La société BNP Paribas contestait le refus de l’administration fiscale de déduire, pour le calcul de la CVAE, les contributions versées au Fonds de résolution unique européen. Le Conseil d’État juge que ces contributions constituent des impôts et taxes, non déductibles de la valeur ajoutée au sens de l’article 1586 sexies du CGI, la liste des charges déductibles étant limitative. Le pourvoi est rejeté : les contributions au FRU ne peuvent pas être déduites de l’assiette de la CVAE.
Litige
La société BNP Paribas a acquitté, au titre des années 2018 et 2019, des cotisations sur la valeur ajoutée des entreprises (CVAE) et taxes additionnelles.
Elle a demandé la réduction de ces cotisations, soutenant que les contributions versées au Fonds de résolution unique (FRU) européen devaient être déduites de la valeur ajoutée servant de base à la CVAE.
L’administration fiscale ayant rejeté sa réclamation, BNP Paribas a saisi le tribunal administratif de Montreuil, qui a rejeté sa demande. La cour administrative d’appel de Paris a confirmé ce rejet.

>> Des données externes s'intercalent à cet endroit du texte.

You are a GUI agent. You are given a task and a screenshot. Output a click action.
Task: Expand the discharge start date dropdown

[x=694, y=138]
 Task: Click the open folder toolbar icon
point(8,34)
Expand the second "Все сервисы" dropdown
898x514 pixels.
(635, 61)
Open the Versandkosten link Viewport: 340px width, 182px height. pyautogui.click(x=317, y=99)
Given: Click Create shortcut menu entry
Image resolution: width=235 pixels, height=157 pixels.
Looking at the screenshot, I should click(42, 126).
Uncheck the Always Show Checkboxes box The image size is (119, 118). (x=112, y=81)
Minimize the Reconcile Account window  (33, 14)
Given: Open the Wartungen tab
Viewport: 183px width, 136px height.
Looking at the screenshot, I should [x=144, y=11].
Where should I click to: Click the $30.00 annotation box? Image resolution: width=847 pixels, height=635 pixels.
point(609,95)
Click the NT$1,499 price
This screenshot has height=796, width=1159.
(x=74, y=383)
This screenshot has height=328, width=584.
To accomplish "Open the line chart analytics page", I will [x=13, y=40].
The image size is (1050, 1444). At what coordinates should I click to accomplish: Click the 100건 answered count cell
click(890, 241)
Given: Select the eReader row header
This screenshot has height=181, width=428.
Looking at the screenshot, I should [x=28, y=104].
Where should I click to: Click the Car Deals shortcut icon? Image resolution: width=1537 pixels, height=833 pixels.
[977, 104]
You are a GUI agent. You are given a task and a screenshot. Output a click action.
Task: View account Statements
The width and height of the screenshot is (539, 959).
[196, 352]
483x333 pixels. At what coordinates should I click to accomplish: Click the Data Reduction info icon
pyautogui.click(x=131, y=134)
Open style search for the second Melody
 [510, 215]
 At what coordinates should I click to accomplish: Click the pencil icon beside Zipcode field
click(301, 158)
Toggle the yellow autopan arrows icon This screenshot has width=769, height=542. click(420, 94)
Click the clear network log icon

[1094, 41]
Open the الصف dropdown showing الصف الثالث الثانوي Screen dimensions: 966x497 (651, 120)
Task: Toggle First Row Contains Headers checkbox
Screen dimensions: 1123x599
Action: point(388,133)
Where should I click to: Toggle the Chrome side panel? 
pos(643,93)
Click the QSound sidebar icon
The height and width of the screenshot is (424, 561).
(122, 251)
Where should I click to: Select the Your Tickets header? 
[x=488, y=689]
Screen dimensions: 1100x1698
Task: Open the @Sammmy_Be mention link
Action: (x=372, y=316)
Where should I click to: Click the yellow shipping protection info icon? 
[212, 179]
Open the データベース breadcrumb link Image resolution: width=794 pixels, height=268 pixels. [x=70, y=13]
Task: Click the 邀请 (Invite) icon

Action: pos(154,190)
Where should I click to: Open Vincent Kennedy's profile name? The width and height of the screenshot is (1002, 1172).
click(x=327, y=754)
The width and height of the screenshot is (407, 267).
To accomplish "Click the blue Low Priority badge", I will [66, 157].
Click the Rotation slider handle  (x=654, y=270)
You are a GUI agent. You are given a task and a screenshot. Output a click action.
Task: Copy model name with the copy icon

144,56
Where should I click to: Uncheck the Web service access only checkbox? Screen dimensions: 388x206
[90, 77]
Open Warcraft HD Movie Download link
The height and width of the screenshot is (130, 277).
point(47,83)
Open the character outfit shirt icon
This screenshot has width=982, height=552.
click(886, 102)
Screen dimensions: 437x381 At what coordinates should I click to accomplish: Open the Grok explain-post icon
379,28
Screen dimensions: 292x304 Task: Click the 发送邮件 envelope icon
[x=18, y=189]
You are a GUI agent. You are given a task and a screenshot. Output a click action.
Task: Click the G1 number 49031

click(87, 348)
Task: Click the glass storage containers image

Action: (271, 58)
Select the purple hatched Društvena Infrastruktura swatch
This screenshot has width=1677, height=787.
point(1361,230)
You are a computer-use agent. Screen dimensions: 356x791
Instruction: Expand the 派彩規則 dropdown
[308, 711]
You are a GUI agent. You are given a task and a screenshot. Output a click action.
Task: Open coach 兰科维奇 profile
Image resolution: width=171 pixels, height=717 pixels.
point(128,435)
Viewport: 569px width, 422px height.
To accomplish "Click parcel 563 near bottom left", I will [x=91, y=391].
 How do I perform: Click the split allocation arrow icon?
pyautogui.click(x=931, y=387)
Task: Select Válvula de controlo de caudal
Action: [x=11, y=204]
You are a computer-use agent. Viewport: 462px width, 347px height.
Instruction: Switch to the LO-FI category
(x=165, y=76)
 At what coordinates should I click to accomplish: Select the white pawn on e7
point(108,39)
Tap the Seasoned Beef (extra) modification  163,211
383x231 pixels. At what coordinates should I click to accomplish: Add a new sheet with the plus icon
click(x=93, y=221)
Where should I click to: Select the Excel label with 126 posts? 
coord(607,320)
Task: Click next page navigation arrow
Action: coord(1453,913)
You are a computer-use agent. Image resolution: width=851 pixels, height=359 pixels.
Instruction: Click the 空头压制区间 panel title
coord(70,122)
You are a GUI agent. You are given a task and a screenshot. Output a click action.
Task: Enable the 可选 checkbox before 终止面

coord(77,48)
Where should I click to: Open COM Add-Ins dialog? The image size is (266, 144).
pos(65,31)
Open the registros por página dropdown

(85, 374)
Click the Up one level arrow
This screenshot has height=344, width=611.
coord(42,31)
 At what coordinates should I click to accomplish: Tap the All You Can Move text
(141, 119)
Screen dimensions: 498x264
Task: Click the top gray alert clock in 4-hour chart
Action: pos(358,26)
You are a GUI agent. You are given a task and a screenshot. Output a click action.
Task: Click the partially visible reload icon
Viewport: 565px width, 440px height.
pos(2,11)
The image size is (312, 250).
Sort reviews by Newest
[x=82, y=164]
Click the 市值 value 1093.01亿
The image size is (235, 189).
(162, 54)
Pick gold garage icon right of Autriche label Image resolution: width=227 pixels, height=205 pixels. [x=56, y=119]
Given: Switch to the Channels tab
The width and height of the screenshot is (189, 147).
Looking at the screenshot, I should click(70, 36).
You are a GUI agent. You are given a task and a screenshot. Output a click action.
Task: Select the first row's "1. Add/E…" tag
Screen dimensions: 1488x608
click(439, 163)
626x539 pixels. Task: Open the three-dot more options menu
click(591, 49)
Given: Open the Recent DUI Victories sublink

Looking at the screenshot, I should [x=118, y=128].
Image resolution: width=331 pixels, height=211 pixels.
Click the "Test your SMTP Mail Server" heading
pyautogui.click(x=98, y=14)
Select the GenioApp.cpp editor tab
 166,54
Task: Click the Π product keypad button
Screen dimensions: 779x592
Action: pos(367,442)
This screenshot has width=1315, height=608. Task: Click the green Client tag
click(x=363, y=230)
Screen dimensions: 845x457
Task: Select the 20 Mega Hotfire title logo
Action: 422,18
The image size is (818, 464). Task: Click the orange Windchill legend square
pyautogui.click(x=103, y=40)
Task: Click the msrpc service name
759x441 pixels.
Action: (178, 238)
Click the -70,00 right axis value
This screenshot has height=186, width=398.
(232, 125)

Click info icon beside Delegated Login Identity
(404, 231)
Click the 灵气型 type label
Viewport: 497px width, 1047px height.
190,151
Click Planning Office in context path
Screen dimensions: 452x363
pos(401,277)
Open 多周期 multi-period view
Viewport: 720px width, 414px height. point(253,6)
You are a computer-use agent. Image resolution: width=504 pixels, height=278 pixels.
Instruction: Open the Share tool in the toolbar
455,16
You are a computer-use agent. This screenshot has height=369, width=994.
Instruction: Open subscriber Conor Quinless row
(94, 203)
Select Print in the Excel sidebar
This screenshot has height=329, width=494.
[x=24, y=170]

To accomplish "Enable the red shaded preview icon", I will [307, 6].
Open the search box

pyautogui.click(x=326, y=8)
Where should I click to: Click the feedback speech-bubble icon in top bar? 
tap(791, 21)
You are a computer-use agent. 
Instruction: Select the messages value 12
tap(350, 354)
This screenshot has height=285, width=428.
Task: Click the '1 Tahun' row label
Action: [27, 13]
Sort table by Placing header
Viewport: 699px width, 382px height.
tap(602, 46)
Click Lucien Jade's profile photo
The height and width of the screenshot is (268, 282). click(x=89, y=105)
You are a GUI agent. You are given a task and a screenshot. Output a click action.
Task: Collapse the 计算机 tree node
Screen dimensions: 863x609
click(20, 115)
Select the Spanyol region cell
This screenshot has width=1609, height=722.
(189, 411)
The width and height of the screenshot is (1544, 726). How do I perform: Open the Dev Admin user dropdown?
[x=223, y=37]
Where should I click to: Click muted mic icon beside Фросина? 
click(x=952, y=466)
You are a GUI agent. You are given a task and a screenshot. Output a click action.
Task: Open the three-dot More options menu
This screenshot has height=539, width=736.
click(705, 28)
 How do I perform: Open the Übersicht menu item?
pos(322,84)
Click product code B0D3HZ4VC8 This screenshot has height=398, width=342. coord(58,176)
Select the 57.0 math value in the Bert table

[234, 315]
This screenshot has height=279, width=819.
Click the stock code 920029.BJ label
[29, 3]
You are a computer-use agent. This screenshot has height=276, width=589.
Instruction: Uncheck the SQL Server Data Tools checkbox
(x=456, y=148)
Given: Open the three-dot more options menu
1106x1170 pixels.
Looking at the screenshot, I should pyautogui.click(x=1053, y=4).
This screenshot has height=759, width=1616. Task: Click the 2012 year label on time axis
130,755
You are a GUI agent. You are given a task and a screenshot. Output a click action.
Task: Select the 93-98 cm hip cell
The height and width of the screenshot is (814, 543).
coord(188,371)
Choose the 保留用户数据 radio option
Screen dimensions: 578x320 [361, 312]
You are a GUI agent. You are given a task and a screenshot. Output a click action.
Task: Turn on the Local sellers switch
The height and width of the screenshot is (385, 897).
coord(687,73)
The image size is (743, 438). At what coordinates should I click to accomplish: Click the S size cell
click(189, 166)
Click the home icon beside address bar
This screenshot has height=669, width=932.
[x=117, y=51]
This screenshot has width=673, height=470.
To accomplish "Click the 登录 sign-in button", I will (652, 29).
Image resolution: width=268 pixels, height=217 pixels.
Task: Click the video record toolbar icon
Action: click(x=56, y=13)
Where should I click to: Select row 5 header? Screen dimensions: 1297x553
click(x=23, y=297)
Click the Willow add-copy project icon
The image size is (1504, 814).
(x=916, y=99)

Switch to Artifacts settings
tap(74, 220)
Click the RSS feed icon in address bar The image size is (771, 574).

BNP Paribas s’est alors pourvue en cassation devant le Conseil d’État.
Question
Les contributions individuelles versées par un établissement de crédit au Fonds de résolution unique européen peuvent-elles être déduites de la valeur ajoutée servant de base à la cotisation sur la valeur ajoutée des entreprises (CVAE), en tant que charges d’exploitation bancaire ou charges diverses d’exploitation ?
Position du juge
Le Conseil d’État rappelle le cadre juridique européen et national relatif au FRU et à la CVAE : le FRU, institué par le règlement (UE) n° 806/2014, est financé par des contributions obligatoires des établissements de crédit, sans contrepartie directe pour ces derniers.
L’article 1586 sexies du code général des impôts (CGI) fixe limitativement les catégories de charges déductibles pour le calcul de la valeur ajoutée des établissements de crédit : charges d’exploitation bancaire, services extérieurs, charges diverses d’exploitation.
Selon le plan comptable des établissements de crédit et le règlement de l’Autorité des normes comptables, les contributions au FRU sont des « impôts, taxes et versements assimilés » (poste 62), distincts des charges d’exploitation bancaire ou des charges diverses d’exploitation.
Le Conseil d’État précise que les contributions au FRU, bien qu’obligatoires et destinées à financer un mécanisme d’intérêt général, ne constituent pas des charges d’exploitation bancaire ni des charges diverses d’exploitation, mais relèvent de la catégorie des impôts et taxes. La liste des charges déductibles pour la CVAE est limitative et ne comprend pas les impôts et taxes autres que ceux expressément visés. L’argument de BNP Paribas, assimilant la contribution au FRU à une prime d’assurance obligatoire, est écarté : le FRU n’offre pas de contrepartie directe ou d’indemnisation automatique aux établissements contributeurs.
Enfin, le Conseil d’État juge que la cour administrative d’appel a suffisamment motivé sa décision et n’a pas commis d’erreur de droit.
Solution
Le Conseil d’État rejette le pourvoi de la société BNP Paribas. Les contributions au FRU ne peuvent pas être déduites de la valeur ajoutée servant de base à la CVAE.
Les conclusions de BNP Paribas au titre de l’article L. 761-1 du code de justice administrative sont également rejetées.